Bu denizcinin görevdeyken nasıl bir hareket tasarımcısı olduğunu öğrenmek için biraz zaman ayırın! Phillip sadece bir hareket tasarımcısı değil, aynı zamanda çok iyi bir fotoğrafçı ve kameraman. Tüm bu beceriler benzersiz bir şekilde bir araya geliyor ve Philip'in yaratıcı alanımızda sürekli iş bulmasına yardımcı oluyor.

O halde sohbeti keselim ve Phillips'in ilgi çekici yolculuğuna başlayalım!

Phillip Elgie Röportajı

Hey Phillip! Bize kendinden bahseder misin?

Yaklaşık 180.000 kişi olduğumuz için muhtemelen çok benzersiz değil ama yakın zamana kadar ABD Deniz Piyadesi'ydim. 12 yılımı Deniz Piyadeleri'nde geçirdim ve şaşırtıcı bir şekilde hareket tasarımını burada buldum ve ona aşık oldum.
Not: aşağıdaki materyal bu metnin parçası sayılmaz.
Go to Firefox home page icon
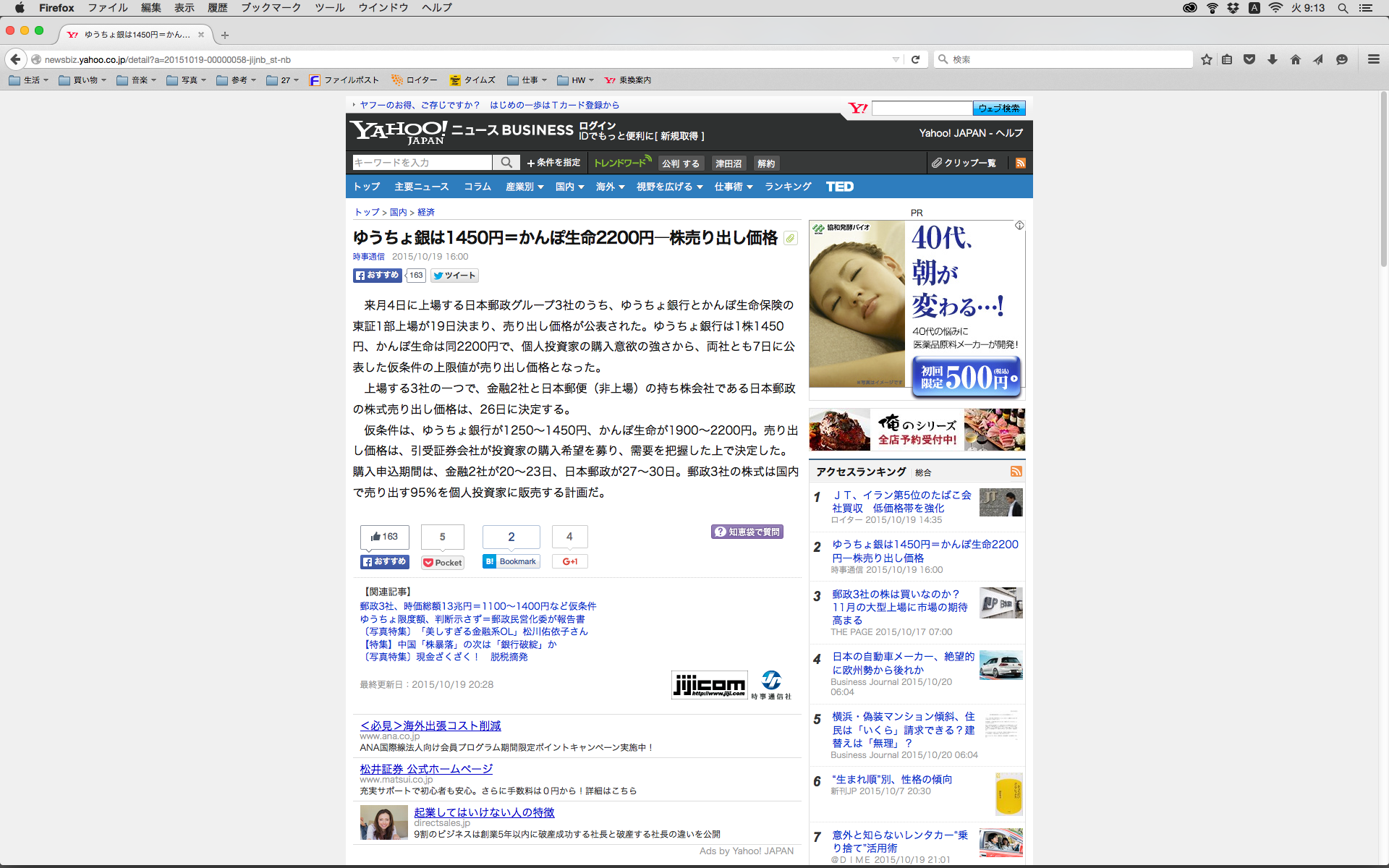The image size is (1389, 868). click(x=1295, y=59)
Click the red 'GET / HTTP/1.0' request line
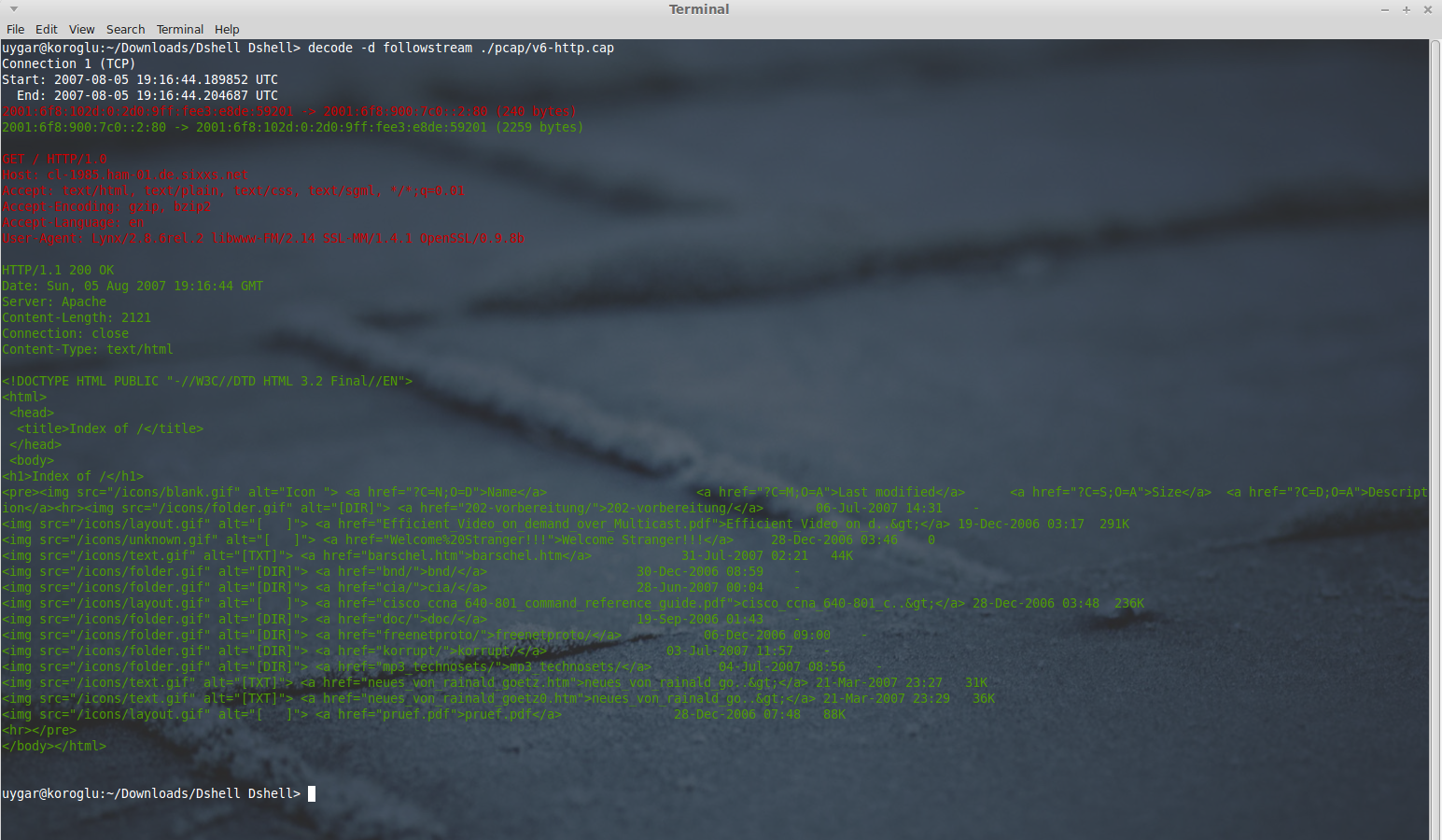 click(x=54, y=159)
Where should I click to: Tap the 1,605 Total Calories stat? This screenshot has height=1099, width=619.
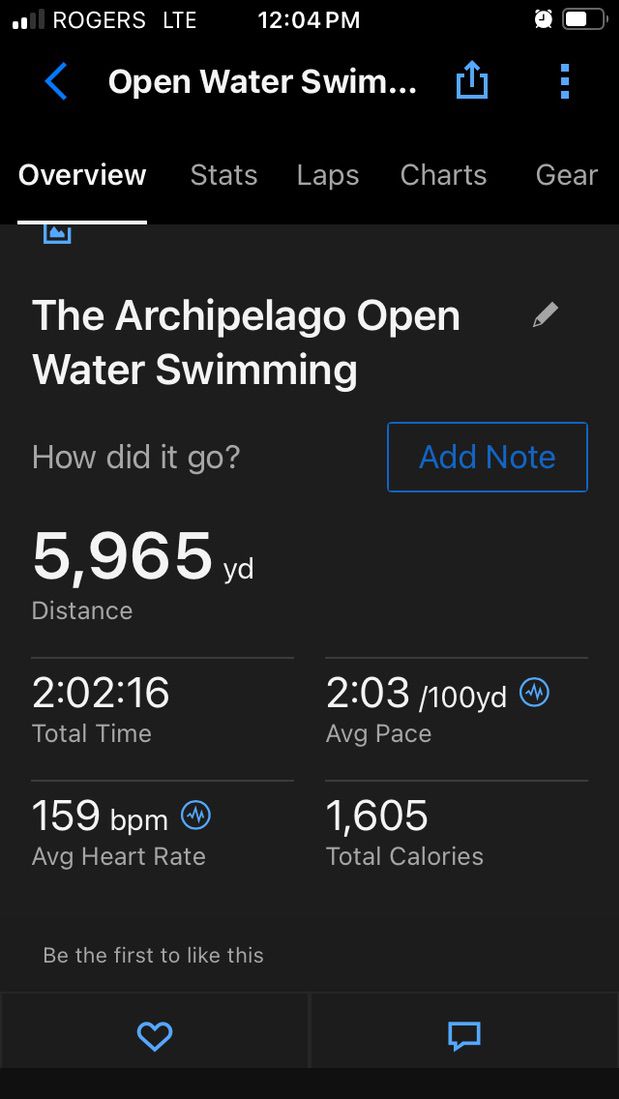click(x=377, y=816)
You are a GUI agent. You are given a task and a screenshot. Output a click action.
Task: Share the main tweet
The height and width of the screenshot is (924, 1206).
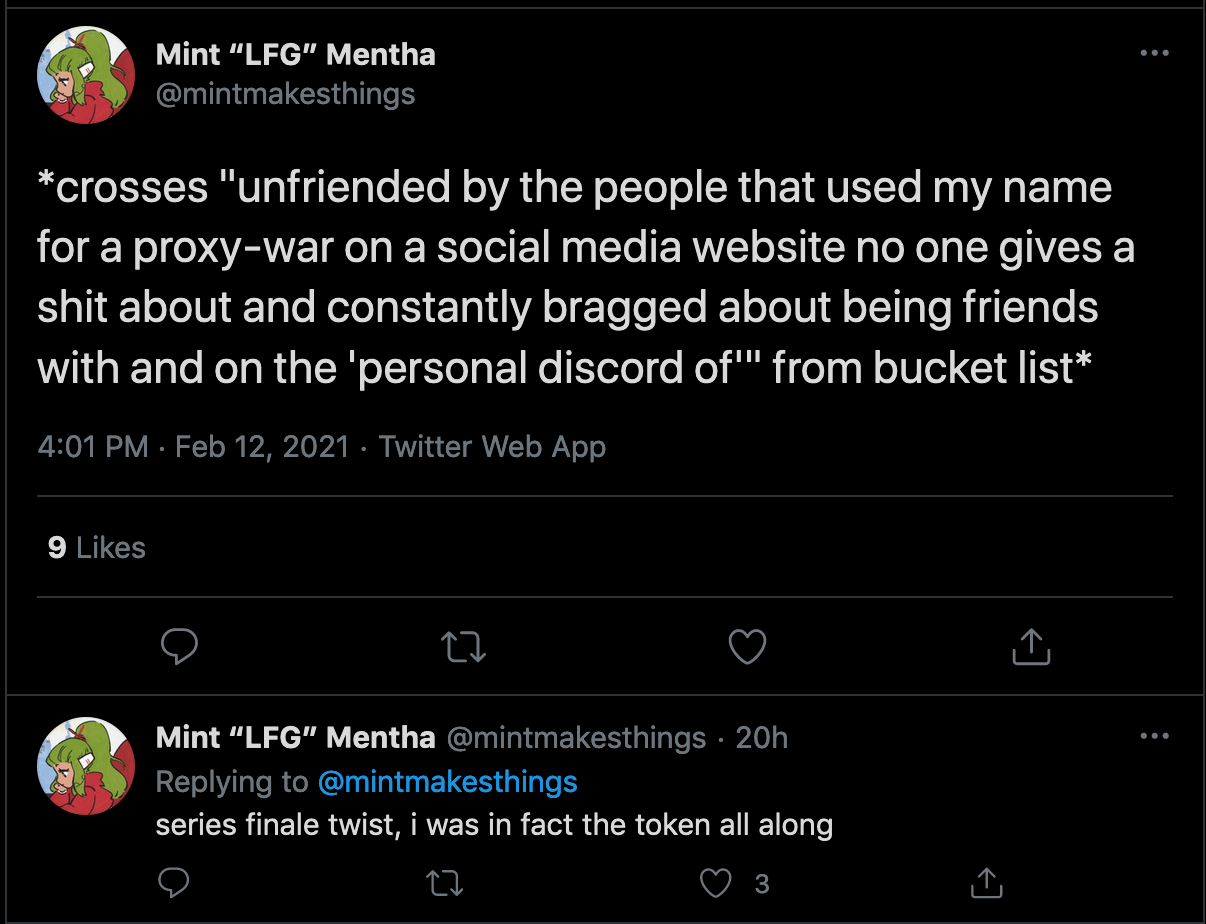pyautogui.click(x=1031, y=647)
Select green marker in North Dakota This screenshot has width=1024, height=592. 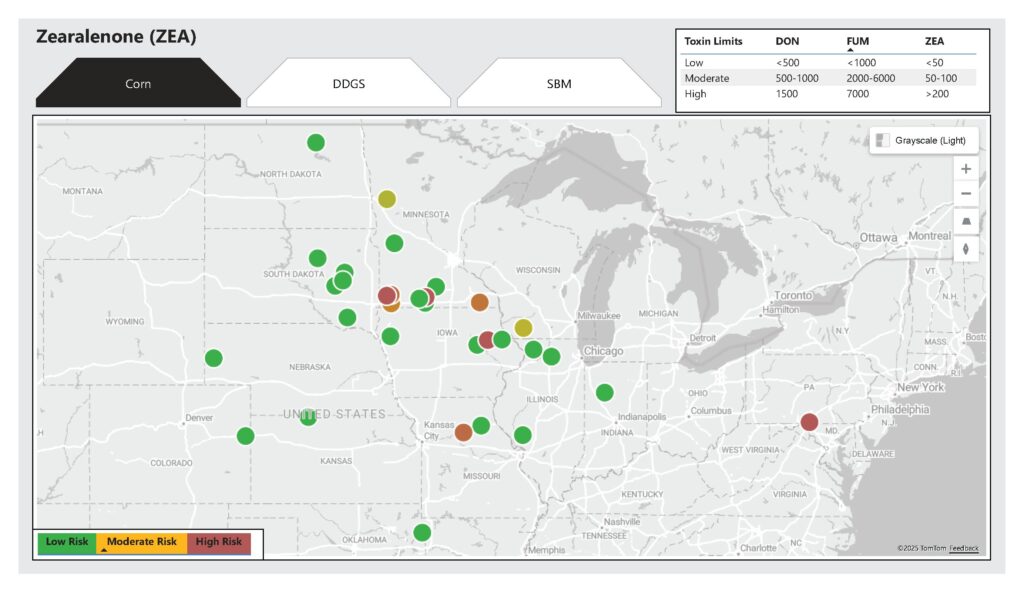pos(316,143)
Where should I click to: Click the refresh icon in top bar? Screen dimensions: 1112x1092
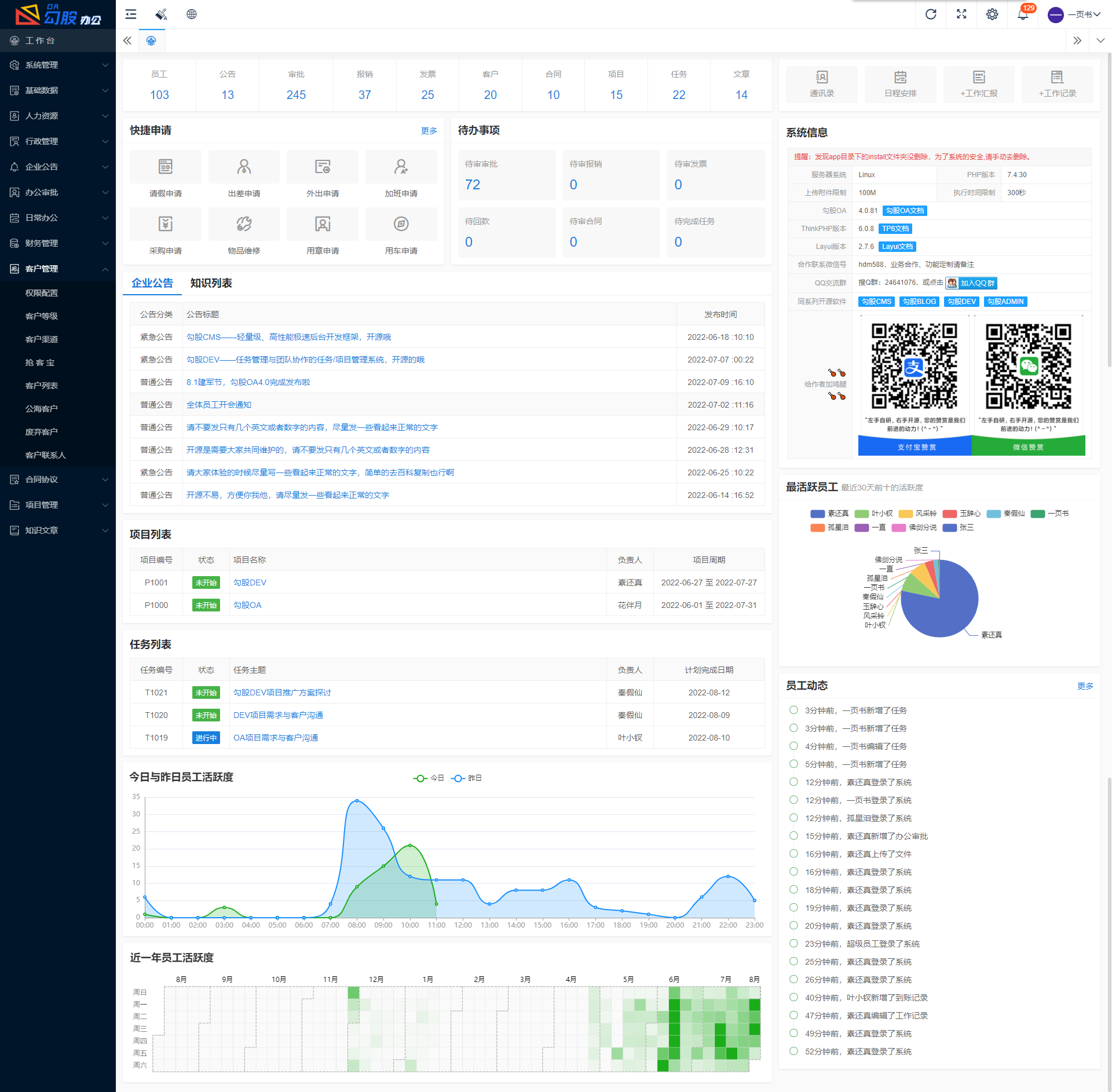click(930, 14)
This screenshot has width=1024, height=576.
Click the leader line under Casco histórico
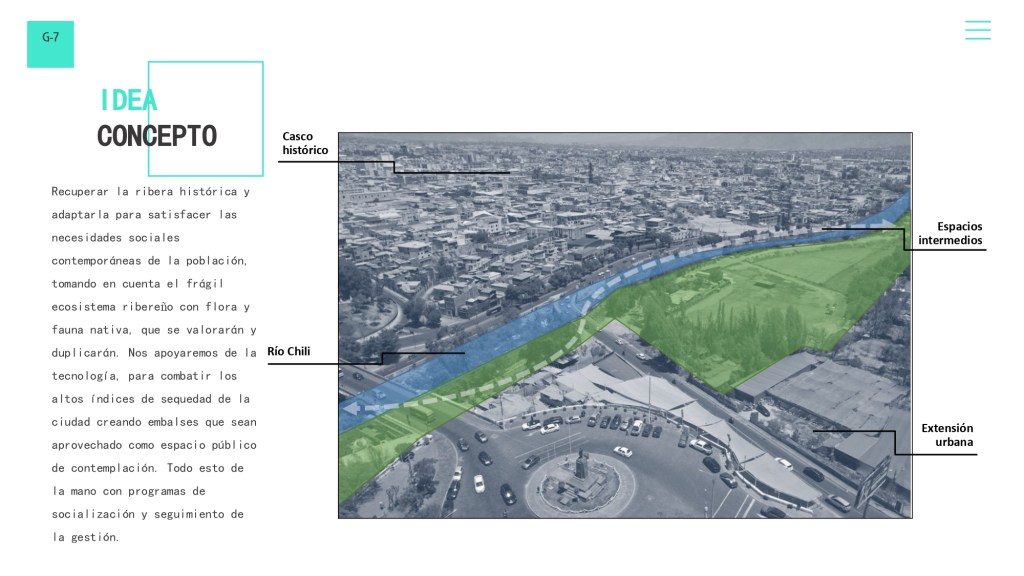click(450, 172)
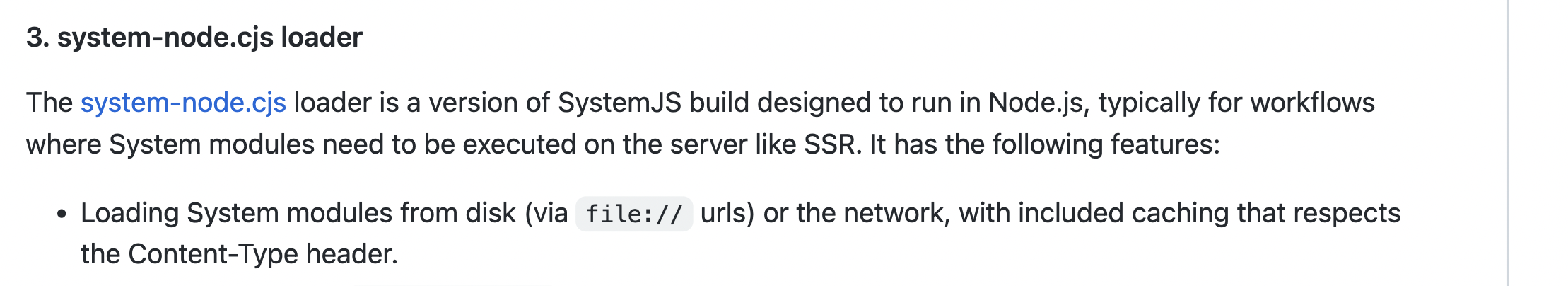Click the bullet marker before "Loading"
1568x286 pixels.
[62, 214]
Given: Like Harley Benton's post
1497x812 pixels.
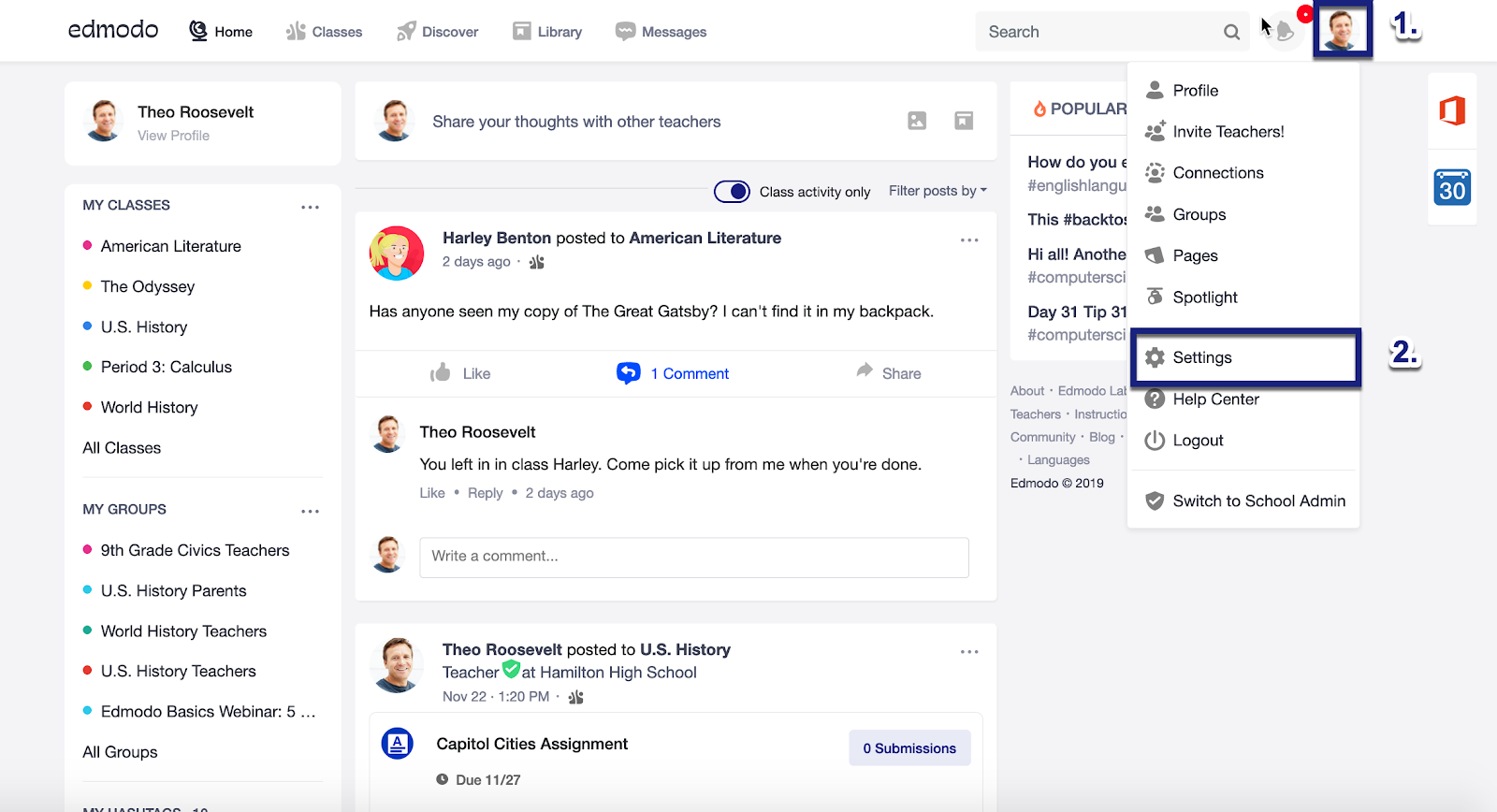Looking at the screenshot, I should [x=460, y=373].

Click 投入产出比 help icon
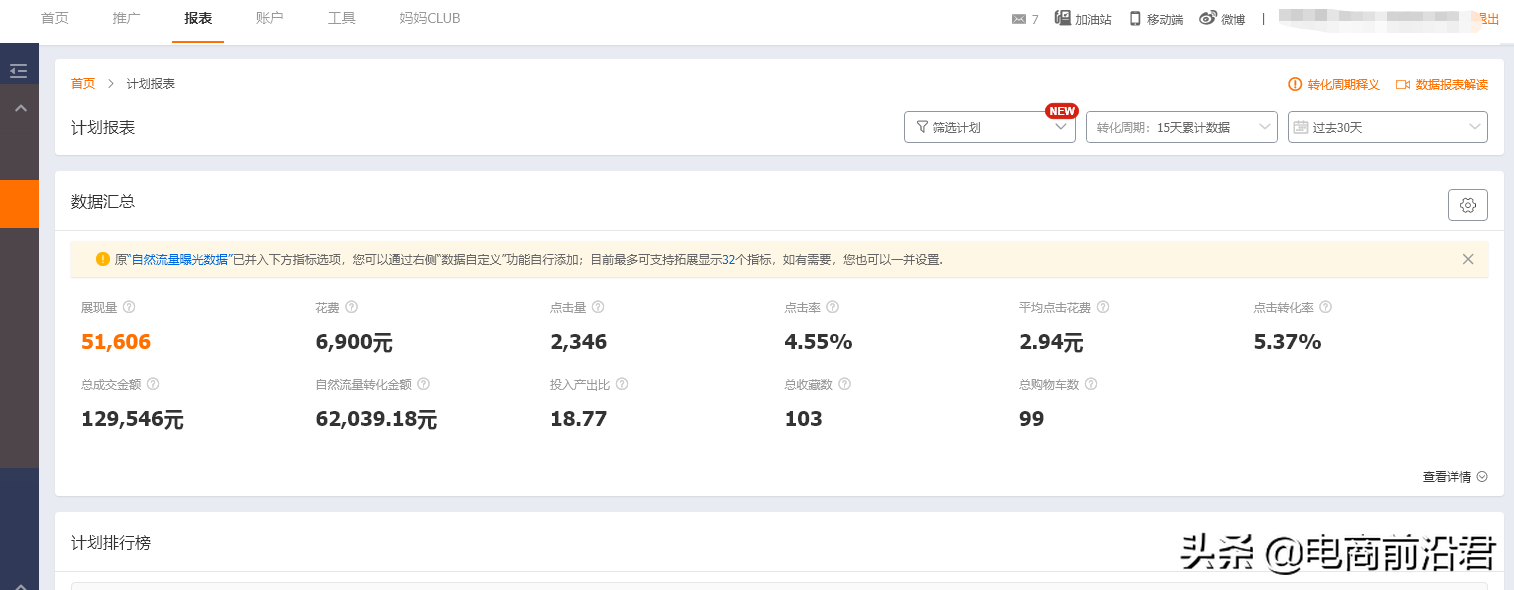(621, 383)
Aslen Seattle, WA'nın hemen kuzeyinde, Bellingham adında küçük bir şehirde yaşıyorum. Liseden mezun oldum ve orada biraz üniversite okudum, ancak hayat devam ediyor, bu yüzden okulu bıraktım ve bazı yerel gazeteler için spor fotoğrafçısı olarak serbest çalışmaya başladım.

2007'de orduya fotoğrafçı olarak katılmaya karar verdim (ister inanın ister inanmayın, bu gerçek bir iş) ve hizmet üyelerinin denizaşırı ülkelerde neler yaptıklarını belgelemeye çalıştım.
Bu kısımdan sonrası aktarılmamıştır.